In exact form, please repeat the records from their opening line down to the line with "793x501 pixels.", including that line.

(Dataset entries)
☆ ☆ ☆ ☆
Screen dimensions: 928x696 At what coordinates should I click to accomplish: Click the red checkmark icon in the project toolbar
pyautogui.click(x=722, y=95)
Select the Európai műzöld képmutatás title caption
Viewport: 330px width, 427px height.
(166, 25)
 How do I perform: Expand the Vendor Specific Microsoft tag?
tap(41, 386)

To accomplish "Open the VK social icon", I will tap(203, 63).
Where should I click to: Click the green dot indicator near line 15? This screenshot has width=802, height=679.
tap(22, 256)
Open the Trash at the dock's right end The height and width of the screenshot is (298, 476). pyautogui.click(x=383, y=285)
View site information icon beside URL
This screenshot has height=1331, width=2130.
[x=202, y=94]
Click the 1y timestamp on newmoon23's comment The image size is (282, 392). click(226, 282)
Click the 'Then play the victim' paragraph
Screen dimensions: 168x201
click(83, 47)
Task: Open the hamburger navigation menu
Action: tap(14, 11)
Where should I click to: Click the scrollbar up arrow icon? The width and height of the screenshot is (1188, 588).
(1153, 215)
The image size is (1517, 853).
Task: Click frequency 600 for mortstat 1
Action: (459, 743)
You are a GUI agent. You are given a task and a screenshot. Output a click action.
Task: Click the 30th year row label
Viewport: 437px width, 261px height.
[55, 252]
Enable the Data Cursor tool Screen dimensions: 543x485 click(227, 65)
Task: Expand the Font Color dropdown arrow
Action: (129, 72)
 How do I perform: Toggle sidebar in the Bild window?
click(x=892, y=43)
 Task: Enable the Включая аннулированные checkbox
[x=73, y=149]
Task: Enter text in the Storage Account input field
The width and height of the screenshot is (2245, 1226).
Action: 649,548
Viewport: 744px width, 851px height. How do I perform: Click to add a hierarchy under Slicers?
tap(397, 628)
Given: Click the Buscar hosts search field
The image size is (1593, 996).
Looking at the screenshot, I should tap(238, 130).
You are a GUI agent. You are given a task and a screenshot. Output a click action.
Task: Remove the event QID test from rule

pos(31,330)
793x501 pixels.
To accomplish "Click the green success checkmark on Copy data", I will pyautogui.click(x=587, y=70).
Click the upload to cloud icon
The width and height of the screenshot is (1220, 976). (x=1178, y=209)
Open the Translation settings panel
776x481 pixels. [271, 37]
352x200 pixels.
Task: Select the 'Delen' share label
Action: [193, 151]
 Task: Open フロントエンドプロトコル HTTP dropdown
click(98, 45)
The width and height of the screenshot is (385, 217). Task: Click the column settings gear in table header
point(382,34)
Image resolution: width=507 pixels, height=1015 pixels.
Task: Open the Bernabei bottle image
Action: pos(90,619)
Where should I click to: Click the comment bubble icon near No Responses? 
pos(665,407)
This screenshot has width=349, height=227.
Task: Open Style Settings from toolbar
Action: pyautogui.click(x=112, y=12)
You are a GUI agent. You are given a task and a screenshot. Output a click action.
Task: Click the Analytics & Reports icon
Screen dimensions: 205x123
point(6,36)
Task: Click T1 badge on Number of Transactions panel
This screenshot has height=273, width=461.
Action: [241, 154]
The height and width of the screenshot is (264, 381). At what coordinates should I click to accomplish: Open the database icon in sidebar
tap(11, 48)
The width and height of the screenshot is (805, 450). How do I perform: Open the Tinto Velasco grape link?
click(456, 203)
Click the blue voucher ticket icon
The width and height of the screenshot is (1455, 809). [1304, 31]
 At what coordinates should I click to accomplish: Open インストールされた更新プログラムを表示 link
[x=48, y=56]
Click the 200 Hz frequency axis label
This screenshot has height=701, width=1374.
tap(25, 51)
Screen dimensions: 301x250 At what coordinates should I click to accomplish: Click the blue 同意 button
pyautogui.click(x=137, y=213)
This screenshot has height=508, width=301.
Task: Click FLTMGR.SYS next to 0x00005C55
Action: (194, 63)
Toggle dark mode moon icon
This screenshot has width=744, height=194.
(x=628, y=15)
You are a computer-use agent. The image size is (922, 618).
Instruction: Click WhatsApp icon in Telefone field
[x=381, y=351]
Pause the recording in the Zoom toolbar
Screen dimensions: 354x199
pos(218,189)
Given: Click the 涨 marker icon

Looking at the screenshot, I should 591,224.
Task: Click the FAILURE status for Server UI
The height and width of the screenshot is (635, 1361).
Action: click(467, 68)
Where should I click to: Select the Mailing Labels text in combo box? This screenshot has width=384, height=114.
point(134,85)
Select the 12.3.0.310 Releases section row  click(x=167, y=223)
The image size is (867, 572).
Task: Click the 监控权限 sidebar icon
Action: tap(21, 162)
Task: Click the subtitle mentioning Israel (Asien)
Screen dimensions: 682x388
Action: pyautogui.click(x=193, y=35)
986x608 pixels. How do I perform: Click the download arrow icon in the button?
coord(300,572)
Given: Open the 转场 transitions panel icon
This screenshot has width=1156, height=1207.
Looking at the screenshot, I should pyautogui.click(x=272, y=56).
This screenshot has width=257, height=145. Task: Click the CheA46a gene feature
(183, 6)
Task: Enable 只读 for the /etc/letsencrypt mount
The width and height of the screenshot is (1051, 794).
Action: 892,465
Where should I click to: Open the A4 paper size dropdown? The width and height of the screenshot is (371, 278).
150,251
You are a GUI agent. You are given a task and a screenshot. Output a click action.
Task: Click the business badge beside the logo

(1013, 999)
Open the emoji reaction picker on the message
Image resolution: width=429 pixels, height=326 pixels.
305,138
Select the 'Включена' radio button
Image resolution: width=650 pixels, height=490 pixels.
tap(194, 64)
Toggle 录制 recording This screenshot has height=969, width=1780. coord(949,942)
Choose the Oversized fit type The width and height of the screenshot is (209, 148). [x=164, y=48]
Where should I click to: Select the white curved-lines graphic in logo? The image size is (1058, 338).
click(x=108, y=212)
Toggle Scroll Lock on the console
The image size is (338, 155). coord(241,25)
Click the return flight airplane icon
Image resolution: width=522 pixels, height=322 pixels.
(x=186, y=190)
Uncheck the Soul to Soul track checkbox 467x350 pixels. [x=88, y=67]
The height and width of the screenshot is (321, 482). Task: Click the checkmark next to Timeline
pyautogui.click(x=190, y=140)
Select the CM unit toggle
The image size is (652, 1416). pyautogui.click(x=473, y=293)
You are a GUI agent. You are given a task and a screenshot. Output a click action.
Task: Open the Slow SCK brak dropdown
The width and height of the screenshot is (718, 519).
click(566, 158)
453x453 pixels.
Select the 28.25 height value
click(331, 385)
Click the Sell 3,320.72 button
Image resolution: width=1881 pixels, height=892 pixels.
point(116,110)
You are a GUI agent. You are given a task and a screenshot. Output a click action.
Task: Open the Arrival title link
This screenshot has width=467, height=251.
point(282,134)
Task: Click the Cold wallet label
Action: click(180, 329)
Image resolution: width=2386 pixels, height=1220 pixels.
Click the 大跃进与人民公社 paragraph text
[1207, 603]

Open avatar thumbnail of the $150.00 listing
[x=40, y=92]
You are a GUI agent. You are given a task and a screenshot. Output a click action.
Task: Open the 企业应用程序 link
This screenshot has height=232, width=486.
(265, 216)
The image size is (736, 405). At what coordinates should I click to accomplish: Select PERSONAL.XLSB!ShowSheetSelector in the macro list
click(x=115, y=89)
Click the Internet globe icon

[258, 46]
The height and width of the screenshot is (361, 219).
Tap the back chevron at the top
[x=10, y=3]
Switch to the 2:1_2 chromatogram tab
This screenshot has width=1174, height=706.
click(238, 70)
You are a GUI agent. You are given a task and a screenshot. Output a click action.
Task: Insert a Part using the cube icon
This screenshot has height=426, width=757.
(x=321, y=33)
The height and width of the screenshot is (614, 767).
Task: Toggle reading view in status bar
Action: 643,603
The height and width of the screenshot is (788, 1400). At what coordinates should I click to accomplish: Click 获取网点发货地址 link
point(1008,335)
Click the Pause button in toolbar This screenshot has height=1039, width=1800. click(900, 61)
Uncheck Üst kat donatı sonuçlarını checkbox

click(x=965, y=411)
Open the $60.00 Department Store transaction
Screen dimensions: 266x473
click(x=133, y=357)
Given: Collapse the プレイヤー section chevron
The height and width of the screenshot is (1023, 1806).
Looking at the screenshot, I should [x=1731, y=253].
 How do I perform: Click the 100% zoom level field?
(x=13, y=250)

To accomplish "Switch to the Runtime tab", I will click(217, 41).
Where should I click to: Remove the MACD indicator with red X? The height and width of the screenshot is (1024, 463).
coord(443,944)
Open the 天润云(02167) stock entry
☆ ☆ ☆ ☆
§ Completed task
Screen dimensions: 928x696 At what coordinates should I click to accomplish: Click the red checkmark icon in the project toolbar
pyautogui.click(x=722, y=95)
Select the Európai műzöld képmutatás title caption
Viewport: 330px width, 427px height.
(166, 25)
 How do I perform: Expand the Vendor Specific Microsoft tag?
tap(41, 386)

To accomplish "Open the VK social icon", I will tap(203, 63).
Where should I click to: Click the green dot indicator near line 15? This screenshot has width=802, height=679.
tap(22, 256)
Open the Trash at the dock's right end The height and width of the screenshot is (298, 476). pyautogui.click(x=383, y=285)
View site information icon beside URL
This screenshot has height=1331, width=2130.
[x=202, y=94]
Click the 1y timestamp on newmoon23's comment The image size is (282, 392). click(226, 282)
Click the 'Then play the victim' paragraph
Screen dimensions: 168x201
click(83, 47)
Task: Open the hamburger navigation menu
Action: tap(14, 11)
Where should I click to: Click the scrollbar up arrow icon? The width and height of the screenshot is (1188, 588).
(1153, 215)
The image size is (1517, 853).
Task: Click frequency 600 for mortstat 1
Action: (459, 743)
You are a GUI agent. You are given a task and a screenshot. Output a click action.
Task: Click the 30th year row label
Viewport: 437px width, 261px height.
[55, 252]
Enable the Data Cursor tool Screen dimensions: 543x485 click(227, 65)
Task: Expand the Font Color dropdown arrow
Action: (129, 72)
 How do I perform: Toggle sidebar in the Bild window?
click(x=892, y=43)
 Task: Enable the Включая аннулированные checkbox
[x=73, y=149]
Task: Enter text in the Storage Account input field
The width and height of the screenshot is (2245, 1226).
Action: 649,548
Viewport: 744px width, 851px height. How do I perform: Click to add a hierarchy under Slicers?
tap(397, 628)
Given: Click the Buscar hosts search field
The image size is (1593, 996).
Looking at the screenshot, I should tap(238, 130).
You are a GUI agent. You are given a task and a screenshot. Output a click action.
Task: Remove the event QID test from rule

pos(31,330)
793x501 pixels.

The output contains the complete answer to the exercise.